• What is being asked
Begin at the line below that has "Instruction: Focus the Nazwisko text field" and stop after the line that has "The height and width of the screenshot is (694, 800).". Please restate only those lines, word for word.

• Source records
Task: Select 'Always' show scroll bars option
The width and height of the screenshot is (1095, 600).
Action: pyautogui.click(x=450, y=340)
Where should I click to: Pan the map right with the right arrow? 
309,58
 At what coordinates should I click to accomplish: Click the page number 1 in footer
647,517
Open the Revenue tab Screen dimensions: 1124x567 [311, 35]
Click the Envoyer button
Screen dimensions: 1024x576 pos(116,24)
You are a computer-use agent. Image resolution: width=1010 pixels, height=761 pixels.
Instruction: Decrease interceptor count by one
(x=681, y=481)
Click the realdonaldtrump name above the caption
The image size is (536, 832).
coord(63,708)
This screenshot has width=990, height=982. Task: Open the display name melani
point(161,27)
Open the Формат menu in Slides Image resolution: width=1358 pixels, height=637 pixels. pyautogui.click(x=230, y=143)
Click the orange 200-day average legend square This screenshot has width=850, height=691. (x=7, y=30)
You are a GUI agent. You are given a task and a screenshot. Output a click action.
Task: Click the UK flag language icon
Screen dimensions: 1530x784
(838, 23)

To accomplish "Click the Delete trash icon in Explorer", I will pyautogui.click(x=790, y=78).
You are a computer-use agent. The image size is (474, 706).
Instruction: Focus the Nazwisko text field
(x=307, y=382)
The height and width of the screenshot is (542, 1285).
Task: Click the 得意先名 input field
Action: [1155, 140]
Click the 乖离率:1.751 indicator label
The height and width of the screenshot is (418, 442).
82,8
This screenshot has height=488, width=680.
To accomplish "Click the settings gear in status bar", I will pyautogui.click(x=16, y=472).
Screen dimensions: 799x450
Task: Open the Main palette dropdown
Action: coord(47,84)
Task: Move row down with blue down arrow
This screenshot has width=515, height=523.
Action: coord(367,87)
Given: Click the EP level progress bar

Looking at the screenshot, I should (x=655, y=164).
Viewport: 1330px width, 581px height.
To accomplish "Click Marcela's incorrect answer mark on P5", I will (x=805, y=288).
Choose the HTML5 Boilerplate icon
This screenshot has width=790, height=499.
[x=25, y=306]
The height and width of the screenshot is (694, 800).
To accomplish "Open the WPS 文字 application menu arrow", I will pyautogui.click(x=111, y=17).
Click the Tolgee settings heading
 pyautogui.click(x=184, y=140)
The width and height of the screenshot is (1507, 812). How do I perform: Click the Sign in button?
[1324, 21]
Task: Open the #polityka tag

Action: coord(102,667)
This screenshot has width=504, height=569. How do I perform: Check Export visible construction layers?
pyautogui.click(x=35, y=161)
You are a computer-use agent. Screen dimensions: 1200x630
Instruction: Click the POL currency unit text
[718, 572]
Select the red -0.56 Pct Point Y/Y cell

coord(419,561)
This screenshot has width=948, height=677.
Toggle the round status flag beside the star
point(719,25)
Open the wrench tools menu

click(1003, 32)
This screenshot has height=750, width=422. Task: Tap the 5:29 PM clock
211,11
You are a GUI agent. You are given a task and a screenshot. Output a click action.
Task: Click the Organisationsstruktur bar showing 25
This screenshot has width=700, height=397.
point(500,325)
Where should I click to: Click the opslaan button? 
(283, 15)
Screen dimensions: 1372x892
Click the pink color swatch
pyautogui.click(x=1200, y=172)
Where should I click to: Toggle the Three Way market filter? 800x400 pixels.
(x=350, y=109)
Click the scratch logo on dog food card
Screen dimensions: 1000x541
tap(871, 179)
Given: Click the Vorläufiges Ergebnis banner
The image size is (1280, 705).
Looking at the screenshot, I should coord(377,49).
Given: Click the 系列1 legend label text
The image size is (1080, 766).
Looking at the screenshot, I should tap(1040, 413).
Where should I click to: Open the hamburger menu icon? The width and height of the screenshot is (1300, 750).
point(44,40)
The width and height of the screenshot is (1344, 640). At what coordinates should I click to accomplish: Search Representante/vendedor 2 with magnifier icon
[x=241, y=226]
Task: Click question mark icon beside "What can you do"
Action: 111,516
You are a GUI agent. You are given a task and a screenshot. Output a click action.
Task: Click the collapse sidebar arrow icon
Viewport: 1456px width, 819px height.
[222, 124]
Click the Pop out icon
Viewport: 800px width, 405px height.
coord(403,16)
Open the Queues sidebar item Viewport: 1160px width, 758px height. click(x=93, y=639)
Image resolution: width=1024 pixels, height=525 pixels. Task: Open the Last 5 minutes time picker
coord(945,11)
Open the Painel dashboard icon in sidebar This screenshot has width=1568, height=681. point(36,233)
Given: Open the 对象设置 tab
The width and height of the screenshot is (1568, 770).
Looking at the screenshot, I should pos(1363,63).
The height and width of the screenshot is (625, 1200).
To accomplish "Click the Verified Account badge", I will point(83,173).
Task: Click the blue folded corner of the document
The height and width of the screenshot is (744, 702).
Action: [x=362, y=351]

• Result for this task
Instruction: Focus the Nazwisko text field
(x=307, y=382)
The height and width of the screenshot is (542, 1285).
Task: Click the 得意先名 input field
Action: [1155, 140]
Click the 乖离率:1.751 indicator label
The height and width of the screenshot is (418, 442).
82,8
This screenshot has height=488, width=680.
To accomplish "Click the settings gear in status bar", I will pyautogui.click(x=16, y=472).
Screen dimensions: 799x450
Task: Open the Main palette dropdown
Action: coord(47,84)
Task: Move row down with blue down arrow
This screenshot has width=515, height=523.
Action: coord(367,87)
Given: Click the EP level progress bar

Looking at the screenshot, I should (x=655, y=164).
Viewport: 1330px width, 581px height.
To accomplish "Click Marcela's incorrect answer mark on P5", I will (x=805, y=288).
Choose the HTML5 Boilerplate icon
This screenshot has width=790, height=499.
[x=25, y=306]
The height and width of the screenshot is (694, 800).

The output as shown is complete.